Alors que son bras de fer avec le maire Jean Tremblay au sujet de la prière au conseil municipal de Saguenay était à son comble, le militant laïque Alain Simoneau se promenait avec une matraque, au cas où il serait attaqué.

C'était autour de 2009, trois ans après sa plainte initiale à la Commission des droits de la personne contre cette prière qui, selon lui, brimait sa liberté de conscience. Au Royaume de Jean Tremblay, le super populaire maire de Saguenay, M. Simoneau a vite été considéré comme un mouton noir.

M. Simoneau s'est mis à recevoir des appels de menaces anonymes. On va te planter un crucifix dans le derrière, on va violer ta femme, ce genre de propos pas très catholiques. Deux cabochons ont été arrêtés, l'un d'eux a été condamné, mais le mal était fait : Alain Simoneau avait peur.

« Je traînais une matraque en bois dans un sac, pour me défendre. Dans les restaurants, je m'arrangeais pour m'asseoir dos au mur », m'a-t-il raconté hier, en entrevue téléphonique.

En 2010, sept ans après être revenu vivre dans ce Saguenay natal où il avait vécu enfant, l'angoisse a creusé son sillon : il est revenu dans la région de Montréal.

En avril dernier, Alain Simoneau et le Mouvement laïque du Québec (MLQ) ont eu gain de cause en Cour suprême : la prière prononcée par le maire Jean Tremblay avant le conseil municipal était bel et bien une entorse au principe de séparation de l'État et de la religion, principe qui a été consacré par cette décision unanime du plus haut tribunal au pays.

« Si je le referais ? Bonne question. À mon âge, j'ai 65 ans, non. Et si j'avais su que ce serait si long, non plus. Ça a duré neuf ans. Neuf ans ! »

M. Simoneau m'a accordé une rare entrevue parce qu'il recevra aujourd'hui le Prix humaniste 2015 *, conjointement avec le MLQ, qui l'a épaulé dans son combat contre la prière à Saguenay.

« Je ne voulais pas faire un show avec ça, me dit-il pour expliquer sa relative absence médiatique, pendant la saga. La cause n'a jamais été pour me mettre de l'avant. »

Le contraire, quoi, du maire de Saguenay, qui a utilisé cette affaire comme un écran de ciné-parc métaphorique mettant en scène sa foi catholique.
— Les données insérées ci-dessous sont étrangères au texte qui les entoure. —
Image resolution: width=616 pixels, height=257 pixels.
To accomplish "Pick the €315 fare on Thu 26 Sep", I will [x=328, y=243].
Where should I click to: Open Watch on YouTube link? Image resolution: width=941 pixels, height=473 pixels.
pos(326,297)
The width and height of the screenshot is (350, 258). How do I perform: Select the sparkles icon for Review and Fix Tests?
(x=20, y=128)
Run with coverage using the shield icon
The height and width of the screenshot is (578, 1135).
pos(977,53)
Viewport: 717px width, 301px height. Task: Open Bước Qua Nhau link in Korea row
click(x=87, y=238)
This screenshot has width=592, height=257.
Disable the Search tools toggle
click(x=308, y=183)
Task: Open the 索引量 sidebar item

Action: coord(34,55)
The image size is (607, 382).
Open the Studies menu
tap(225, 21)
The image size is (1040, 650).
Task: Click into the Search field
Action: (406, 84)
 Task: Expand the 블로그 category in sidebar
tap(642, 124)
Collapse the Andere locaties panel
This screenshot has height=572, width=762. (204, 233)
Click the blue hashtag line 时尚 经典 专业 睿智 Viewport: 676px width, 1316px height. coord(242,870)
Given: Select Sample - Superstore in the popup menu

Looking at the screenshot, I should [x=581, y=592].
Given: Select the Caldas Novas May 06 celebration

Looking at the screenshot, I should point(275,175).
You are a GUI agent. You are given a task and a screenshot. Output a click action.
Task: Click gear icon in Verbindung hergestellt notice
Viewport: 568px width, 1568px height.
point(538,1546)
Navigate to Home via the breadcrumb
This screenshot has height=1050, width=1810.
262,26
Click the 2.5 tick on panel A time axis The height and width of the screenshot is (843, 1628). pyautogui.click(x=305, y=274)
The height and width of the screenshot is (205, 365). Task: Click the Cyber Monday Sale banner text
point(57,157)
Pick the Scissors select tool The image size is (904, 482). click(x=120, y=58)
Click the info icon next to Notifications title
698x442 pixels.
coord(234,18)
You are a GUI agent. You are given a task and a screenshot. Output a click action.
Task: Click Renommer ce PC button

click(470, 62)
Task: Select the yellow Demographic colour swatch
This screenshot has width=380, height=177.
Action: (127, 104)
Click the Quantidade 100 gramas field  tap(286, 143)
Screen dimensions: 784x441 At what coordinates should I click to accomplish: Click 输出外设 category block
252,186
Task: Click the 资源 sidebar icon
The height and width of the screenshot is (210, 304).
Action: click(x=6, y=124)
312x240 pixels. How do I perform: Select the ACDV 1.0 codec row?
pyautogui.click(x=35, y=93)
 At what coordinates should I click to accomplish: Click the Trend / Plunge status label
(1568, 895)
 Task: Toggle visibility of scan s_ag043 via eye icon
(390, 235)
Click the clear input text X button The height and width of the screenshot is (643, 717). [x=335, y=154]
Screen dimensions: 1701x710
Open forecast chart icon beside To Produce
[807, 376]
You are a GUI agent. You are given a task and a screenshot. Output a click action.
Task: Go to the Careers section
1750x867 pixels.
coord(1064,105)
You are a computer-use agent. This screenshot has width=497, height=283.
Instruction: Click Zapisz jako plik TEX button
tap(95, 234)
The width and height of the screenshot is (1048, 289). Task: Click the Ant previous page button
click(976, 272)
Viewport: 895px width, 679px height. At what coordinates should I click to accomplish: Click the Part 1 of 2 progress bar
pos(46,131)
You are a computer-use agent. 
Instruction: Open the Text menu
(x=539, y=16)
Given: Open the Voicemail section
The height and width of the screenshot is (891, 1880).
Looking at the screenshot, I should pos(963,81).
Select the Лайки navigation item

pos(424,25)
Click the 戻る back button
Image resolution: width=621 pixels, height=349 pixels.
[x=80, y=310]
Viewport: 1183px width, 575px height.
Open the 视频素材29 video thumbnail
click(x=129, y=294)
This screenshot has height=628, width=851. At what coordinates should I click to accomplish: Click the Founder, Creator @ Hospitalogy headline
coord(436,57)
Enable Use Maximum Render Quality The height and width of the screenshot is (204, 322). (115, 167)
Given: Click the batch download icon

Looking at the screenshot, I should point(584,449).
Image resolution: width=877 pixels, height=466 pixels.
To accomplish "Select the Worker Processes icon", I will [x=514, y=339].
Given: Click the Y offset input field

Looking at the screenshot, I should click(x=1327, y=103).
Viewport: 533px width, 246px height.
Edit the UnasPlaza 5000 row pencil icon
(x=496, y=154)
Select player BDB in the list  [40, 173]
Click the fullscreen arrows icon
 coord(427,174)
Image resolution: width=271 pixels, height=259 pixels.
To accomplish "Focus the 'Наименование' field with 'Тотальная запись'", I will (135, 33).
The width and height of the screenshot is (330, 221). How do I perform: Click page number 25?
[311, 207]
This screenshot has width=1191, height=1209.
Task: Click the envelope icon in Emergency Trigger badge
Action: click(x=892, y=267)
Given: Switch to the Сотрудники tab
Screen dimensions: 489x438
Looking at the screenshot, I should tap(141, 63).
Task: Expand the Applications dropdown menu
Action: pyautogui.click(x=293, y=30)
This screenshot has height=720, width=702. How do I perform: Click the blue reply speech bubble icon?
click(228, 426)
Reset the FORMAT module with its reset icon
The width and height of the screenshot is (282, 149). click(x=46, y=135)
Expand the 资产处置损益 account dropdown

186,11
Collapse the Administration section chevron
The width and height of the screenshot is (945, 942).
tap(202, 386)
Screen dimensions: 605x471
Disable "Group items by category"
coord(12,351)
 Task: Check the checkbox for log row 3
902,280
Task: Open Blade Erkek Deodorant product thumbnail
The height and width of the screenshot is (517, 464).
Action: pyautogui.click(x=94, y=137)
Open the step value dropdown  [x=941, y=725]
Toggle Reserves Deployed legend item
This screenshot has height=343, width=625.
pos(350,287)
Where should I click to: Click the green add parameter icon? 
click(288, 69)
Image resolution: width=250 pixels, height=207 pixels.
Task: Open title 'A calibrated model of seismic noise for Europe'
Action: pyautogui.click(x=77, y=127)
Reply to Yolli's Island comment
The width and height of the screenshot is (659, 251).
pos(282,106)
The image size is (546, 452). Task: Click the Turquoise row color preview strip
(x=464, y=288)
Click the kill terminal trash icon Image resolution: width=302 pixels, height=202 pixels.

Si Jean Tremblay se présente comme un ami de Jésus, Alain Simoneau ne ferait pas une demande d'amitié au Christ, disons...

Deux mois après sa victoire en Cour suprême, Alain Simoneau est lapidaire face au maire de Saguenay : « Jean Tremblay est un hurluberlu qui a raté sa vocation. Il aurait dû aller en prêtrise. »

Alain Simoneau a eu sa révélation sur la religion tout jeune homme, quand son nouveau travail aux Postes lui imposait beaucoup de temps en autobus.

« J'ai lu. J'ai lu la Bible, Diderot, Voltaire, Alain. J'ai réalisé que la religion, c'est de la bouillie pour les chats. »

Il est déçu du projet de loi de Philippe Couillard sur la neutralité religieuse de l'État. Il aurait voulu que le gouvernement aille plus loin. Notamment sur le crucifix, qui est toujours accroché dans le Salon bleu de l'Assemblée nationale. Aucun parti, dit-il, ne veut perdre de votes chez les catholiques, qui semblent croire que décrocher le crucifix serait une attaque contre eux. « C'est faux. Ça enverrait le message que l'État est neutre, pas de privilèges pour aucune religion. »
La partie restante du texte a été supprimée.